→ Exercise goal
Retype, exactly as they appear below, the lines between the line holding "Where should I click to: Click the import" and the line holding "Viewport: 640px width, 519px height.", both ends included.
%%
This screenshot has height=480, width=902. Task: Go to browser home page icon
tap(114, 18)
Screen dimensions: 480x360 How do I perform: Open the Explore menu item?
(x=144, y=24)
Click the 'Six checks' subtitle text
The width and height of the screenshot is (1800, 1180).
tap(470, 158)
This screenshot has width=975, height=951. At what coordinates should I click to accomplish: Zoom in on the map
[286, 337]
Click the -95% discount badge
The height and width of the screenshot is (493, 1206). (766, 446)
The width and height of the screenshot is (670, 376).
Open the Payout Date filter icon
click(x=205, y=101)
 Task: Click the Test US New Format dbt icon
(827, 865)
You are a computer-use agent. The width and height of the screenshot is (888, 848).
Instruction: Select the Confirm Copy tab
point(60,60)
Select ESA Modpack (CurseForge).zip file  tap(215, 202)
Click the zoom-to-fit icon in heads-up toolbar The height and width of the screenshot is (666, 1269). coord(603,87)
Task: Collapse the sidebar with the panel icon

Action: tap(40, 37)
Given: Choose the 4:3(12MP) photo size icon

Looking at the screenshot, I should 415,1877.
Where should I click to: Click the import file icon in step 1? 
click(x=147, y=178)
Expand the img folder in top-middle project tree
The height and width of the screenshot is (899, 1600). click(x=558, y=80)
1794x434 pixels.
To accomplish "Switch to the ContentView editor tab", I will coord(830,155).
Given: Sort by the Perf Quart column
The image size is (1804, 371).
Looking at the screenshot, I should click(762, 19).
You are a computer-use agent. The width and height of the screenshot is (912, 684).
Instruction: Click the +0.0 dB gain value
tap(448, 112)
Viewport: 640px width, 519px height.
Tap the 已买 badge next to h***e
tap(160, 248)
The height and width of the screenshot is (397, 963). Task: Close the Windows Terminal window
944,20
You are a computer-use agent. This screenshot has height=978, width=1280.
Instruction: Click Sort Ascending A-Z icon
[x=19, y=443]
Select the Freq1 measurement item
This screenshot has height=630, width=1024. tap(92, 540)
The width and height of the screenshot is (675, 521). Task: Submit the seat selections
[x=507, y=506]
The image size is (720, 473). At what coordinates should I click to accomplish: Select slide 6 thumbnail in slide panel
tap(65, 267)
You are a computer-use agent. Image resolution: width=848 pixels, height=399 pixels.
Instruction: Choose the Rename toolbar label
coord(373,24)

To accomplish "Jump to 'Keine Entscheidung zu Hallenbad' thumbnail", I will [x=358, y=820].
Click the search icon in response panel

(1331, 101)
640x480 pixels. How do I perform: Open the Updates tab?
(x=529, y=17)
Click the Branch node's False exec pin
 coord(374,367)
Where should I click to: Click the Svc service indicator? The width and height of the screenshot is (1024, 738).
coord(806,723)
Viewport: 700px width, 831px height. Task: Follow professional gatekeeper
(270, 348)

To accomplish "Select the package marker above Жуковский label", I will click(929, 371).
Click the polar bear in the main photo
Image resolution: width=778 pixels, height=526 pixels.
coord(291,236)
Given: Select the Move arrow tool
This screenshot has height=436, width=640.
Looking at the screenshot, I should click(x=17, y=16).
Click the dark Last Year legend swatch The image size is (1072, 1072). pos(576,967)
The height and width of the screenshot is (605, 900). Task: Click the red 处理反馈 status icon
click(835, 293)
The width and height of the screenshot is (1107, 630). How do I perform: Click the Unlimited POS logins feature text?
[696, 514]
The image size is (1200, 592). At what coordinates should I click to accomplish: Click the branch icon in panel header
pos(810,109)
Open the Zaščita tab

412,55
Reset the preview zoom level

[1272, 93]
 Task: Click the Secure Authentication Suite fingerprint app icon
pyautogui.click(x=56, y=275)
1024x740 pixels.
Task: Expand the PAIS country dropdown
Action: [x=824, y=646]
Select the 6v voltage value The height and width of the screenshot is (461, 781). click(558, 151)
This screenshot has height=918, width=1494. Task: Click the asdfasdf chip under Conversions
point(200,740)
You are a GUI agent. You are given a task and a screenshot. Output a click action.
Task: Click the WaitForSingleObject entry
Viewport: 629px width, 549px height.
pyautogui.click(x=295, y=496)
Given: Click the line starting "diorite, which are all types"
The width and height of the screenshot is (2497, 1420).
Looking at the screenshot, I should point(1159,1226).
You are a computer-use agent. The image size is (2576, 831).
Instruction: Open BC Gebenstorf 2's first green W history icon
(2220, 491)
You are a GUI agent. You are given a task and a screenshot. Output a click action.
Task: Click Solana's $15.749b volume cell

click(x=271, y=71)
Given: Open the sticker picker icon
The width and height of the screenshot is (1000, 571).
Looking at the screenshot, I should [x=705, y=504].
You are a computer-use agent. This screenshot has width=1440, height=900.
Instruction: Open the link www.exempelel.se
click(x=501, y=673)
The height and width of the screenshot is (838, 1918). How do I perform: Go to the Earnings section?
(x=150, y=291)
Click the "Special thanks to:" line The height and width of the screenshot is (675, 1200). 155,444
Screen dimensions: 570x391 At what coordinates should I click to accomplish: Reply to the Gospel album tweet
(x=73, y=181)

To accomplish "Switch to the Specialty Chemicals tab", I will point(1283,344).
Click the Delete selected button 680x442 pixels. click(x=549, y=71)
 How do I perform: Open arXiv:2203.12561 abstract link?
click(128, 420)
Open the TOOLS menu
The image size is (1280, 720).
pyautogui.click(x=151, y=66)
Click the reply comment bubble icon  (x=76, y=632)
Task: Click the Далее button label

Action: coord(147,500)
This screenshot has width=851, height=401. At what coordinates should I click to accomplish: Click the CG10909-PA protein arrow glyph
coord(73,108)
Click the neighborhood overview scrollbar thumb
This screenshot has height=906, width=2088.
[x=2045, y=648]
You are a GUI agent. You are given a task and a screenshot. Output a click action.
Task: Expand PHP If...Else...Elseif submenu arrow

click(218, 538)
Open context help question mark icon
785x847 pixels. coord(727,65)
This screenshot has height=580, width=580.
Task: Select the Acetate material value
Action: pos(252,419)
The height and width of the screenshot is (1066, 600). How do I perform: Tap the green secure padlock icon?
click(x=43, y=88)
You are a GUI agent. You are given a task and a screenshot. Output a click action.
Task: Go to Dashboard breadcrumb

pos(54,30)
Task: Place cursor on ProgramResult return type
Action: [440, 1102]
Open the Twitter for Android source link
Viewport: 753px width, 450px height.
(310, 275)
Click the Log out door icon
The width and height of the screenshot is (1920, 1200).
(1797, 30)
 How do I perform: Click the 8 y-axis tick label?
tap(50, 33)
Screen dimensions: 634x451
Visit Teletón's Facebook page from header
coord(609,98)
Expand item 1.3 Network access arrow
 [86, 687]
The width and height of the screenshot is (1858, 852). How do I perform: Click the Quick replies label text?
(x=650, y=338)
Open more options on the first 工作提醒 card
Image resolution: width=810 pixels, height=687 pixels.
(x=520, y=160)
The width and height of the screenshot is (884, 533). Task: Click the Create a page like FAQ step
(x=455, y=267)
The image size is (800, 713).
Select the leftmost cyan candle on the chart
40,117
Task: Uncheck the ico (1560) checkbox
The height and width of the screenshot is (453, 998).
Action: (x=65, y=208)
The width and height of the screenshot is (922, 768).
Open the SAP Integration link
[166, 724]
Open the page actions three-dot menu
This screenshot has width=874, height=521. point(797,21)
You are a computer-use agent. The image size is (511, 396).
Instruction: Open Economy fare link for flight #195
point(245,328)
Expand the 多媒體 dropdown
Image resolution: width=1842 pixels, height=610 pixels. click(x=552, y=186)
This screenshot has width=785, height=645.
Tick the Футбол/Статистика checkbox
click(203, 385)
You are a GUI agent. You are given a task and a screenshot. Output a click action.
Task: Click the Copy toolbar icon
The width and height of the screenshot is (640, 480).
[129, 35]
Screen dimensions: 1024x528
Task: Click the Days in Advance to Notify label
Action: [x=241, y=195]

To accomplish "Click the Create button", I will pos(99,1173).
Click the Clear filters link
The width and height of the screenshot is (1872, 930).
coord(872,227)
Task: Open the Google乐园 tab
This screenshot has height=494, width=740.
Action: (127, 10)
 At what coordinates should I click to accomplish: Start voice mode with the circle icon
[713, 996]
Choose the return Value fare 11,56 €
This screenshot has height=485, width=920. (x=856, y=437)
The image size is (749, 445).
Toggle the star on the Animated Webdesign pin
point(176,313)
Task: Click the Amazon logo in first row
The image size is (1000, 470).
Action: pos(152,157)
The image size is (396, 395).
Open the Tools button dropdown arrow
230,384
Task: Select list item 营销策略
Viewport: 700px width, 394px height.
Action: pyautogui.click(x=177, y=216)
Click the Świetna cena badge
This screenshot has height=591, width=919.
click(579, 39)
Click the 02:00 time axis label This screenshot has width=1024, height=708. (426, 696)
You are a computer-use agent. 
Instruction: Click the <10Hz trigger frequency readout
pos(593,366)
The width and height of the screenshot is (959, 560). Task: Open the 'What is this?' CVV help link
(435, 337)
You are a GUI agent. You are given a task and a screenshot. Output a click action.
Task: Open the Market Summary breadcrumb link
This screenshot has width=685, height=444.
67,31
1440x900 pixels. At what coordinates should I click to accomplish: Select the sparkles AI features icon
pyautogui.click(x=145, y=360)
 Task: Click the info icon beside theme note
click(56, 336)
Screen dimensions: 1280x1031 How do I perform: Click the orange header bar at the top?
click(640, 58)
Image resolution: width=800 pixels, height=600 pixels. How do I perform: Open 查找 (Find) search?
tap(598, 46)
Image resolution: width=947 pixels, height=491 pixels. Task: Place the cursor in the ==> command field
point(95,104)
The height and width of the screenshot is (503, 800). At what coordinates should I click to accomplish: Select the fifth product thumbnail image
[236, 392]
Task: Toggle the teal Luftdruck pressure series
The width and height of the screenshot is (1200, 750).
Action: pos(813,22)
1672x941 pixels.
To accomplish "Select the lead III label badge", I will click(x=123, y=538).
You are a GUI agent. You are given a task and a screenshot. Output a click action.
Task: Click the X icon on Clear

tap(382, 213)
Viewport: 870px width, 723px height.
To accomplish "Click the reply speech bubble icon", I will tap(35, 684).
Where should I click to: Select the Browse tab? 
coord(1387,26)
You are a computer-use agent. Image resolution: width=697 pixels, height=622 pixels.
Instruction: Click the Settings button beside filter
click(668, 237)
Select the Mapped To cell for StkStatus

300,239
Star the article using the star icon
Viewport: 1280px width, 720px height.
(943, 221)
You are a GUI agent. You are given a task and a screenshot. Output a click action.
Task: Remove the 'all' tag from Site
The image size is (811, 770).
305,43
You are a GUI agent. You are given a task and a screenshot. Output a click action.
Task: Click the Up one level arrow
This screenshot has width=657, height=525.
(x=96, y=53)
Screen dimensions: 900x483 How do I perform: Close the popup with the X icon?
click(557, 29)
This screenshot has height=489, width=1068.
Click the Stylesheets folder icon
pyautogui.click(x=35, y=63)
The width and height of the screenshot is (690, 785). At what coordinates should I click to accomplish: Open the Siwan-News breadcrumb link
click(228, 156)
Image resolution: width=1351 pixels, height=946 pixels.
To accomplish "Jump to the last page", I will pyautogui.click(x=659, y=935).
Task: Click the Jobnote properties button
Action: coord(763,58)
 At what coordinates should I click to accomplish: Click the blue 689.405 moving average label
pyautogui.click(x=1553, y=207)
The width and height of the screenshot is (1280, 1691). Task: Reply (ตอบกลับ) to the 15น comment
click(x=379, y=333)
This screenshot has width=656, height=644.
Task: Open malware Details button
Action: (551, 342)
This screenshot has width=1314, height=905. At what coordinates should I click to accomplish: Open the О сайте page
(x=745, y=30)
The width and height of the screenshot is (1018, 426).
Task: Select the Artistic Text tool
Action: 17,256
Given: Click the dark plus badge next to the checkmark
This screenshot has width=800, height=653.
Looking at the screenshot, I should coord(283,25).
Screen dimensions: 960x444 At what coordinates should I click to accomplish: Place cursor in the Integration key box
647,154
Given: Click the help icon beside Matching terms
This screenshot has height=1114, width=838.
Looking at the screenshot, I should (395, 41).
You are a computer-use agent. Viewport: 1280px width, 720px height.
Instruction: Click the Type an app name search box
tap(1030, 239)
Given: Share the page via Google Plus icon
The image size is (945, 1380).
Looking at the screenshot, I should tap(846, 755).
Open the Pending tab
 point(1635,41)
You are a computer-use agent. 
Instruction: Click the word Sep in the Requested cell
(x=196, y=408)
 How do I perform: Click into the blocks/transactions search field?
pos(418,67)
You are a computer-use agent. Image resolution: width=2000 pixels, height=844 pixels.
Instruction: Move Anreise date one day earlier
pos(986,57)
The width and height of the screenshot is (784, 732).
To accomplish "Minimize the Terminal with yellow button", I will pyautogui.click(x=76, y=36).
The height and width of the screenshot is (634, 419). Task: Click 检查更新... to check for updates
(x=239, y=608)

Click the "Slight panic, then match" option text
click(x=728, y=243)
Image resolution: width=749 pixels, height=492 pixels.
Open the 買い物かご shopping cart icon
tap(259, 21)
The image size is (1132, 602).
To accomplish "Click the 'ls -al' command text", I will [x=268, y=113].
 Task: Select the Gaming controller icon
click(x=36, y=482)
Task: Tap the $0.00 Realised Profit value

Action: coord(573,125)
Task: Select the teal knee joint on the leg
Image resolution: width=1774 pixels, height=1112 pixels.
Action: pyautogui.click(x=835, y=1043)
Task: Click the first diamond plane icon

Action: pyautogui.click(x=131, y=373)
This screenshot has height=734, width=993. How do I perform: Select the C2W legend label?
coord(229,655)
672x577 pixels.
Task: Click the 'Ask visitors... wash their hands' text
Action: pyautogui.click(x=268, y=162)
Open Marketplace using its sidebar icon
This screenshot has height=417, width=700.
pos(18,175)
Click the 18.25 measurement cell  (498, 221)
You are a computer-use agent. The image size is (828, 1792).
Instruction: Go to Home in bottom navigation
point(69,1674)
%%
→ Answer box
Where should I click to: Click the import file icon in step 1? 
click(x=147, y=178)
Expand the img folder in top-middle project tree
The height and width of the screenshot is (899, 1600). click(x=558, y=80)
1794x434 pixels.
To accomplish "Switch to the ContentView editor tab", I will coord(830,155).
Given: Sort by the Perf Quart column
The image size is (1804, 371).
Looking at the screenshot, I should click(762, 19).
You are a computer-use agent. The width and height of the screenshot is (912, 684).
Instruction: Click the +0.0 dB gain value
tap(448, 112)
Viewport: 640px width, 519px height.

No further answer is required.